Question: 3 An electric dipole is placed at an angle of 30^{\circ} with an electric field of intensity 2 \times 10^{5} \mathrm{NC}^{-1}. It experiences a torque equal to 4 N m . Calculate the magnitude of charge on the dipole, if the dipole length is 2 cm .
(1) 4 mC
(2) 2 mC
(3) 8 mC
(4) 6 mC
Answer: Option (2)
Explanation:
The torque acting on an electric dipole placed in a uniform electric field is given by
\tau = p E \sin \theta.
The dipole moment is given by p = q \ell, where q is the charge
and \ell is the dipole length.
Given torque \tau = 4 \ \mathrm{N m}, electric field
E = 2 \times 10^{5} \ \mathrm{NC}^{-1}, angle \theta = 30^{\circ}
and dipole length \ell = 2 \ \mathrm{cm} = 2 \times 10^{-2} \ \mathrm{m}.

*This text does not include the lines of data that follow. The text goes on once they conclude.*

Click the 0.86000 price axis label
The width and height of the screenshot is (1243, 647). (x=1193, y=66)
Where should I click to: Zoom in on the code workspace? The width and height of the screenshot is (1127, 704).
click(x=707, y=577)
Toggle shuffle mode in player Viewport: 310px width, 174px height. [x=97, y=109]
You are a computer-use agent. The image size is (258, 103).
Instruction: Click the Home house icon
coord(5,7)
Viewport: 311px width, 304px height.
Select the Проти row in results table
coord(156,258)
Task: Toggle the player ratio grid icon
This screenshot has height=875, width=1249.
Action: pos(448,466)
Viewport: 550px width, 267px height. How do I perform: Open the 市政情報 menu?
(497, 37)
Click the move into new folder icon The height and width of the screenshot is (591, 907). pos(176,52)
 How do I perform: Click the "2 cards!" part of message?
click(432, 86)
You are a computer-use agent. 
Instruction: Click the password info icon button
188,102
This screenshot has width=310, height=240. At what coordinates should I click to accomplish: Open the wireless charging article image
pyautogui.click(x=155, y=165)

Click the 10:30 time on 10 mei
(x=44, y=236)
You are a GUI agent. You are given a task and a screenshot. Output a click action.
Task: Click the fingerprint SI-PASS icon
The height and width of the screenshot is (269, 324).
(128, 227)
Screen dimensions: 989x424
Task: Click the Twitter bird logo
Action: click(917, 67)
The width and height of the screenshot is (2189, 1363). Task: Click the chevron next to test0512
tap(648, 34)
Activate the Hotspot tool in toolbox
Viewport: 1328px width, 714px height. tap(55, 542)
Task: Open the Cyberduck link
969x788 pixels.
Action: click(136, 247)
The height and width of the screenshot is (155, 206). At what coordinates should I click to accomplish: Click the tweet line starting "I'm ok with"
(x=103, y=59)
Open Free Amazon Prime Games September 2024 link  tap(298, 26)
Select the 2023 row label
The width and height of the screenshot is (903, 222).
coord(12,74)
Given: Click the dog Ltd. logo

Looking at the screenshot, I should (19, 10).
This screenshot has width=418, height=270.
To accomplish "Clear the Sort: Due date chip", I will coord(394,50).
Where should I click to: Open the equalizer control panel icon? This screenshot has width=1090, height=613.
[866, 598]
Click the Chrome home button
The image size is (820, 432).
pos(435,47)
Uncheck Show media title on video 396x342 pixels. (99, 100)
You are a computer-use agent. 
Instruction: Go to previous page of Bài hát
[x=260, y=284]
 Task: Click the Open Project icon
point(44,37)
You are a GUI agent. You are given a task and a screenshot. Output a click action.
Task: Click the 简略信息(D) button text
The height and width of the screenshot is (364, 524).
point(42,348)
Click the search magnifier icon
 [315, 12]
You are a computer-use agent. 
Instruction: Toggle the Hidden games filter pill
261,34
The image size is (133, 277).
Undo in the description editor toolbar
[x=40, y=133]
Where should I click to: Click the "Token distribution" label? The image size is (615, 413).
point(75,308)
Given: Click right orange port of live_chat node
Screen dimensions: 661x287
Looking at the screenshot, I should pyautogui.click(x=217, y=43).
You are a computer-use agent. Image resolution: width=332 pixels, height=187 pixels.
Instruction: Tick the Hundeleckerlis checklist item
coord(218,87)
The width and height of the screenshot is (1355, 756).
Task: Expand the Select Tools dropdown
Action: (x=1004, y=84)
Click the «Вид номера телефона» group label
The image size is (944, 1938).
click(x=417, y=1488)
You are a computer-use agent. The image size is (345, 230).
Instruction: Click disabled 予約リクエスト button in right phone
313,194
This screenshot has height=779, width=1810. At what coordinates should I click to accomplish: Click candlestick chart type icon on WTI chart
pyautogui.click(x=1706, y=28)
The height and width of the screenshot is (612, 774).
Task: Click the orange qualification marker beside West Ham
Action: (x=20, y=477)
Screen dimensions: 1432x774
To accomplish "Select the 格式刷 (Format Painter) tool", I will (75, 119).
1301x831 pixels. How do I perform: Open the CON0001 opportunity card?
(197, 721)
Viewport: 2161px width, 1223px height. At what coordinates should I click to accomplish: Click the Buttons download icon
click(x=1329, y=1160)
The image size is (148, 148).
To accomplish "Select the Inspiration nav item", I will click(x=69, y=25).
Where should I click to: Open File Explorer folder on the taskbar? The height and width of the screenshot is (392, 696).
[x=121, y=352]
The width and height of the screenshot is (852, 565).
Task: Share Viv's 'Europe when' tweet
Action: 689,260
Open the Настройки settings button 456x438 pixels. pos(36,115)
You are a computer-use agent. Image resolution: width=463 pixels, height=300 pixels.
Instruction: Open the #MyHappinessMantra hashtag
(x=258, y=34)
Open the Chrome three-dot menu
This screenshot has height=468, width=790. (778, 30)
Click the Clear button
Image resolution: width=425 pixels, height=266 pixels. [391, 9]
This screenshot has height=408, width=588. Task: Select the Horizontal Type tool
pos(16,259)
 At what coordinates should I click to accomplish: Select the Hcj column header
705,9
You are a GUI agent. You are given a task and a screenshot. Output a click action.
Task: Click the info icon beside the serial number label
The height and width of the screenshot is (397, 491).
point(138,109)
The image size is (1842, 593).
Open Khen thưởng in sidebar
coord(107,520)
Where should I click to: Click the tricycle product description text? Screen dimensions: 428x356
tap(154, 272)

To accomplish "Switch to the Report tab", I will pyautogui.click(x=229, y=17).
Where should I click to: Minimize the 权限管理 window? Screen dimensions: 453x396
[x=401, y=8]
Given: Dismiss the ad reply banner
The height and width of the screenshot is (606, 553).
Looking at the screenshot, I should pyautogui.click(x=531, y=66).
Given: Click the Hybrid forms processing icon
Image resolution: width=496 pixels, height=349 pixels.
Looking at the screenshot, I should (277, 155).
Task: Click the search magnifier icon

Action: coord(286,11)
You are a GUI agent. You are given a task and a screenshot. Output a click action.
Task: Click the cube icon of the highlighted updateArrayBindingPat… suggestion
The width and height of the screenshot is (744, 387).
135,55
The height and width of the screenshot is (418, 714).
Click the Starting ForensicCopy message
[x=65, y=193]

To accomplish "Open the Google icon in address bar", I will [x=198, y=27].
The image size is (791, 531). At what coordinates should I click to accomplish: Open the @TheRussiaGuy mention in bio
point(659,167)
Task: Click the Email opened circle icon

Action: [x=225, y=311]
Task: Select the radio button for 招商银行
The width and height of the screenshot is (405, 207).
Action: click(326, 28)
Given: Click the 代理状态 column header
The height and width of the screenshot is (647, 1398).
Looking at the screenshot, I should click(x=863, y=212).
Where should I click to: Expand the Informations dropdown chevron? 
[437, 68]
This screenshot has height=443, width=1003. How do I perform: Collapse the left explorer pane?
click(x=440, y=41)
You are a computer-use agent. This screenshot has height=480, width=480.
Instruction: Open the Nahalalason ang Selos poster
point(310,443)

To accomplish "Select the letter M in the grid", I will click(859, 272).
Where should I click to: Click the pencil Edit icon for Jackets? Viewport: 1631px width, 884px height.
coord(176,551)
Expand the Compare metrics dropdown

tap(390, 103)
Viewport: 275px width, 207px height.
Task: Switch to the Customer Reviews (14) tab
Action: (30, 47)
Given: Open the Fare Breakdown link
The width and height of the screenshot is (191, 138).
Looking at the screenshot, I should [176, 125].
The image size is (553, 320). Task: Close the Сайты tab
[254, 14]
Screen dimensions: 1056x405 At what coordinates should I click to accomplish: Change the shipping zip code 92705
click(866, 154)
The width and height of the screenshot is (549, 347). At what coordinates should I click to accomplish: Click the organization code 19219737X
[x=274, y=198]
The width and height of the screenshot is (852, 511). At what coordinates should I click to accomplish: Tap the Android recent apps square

Substituting in the torque equation,
4 = q \times 2 \times 10^{-2} \times 2 \times 10^{5} \times \sin 30^{\circ}.
Using \sin 30^{\circ} = \frac{1}{2}, we get 4 = q \times 2000.
Thus, q = \frac{4}{2000} = 2 \times 10^{-3} \ \mathrm{C}.
Therefore, the magnitude of charge on the dipole is 2 \ \mathrm{mC}.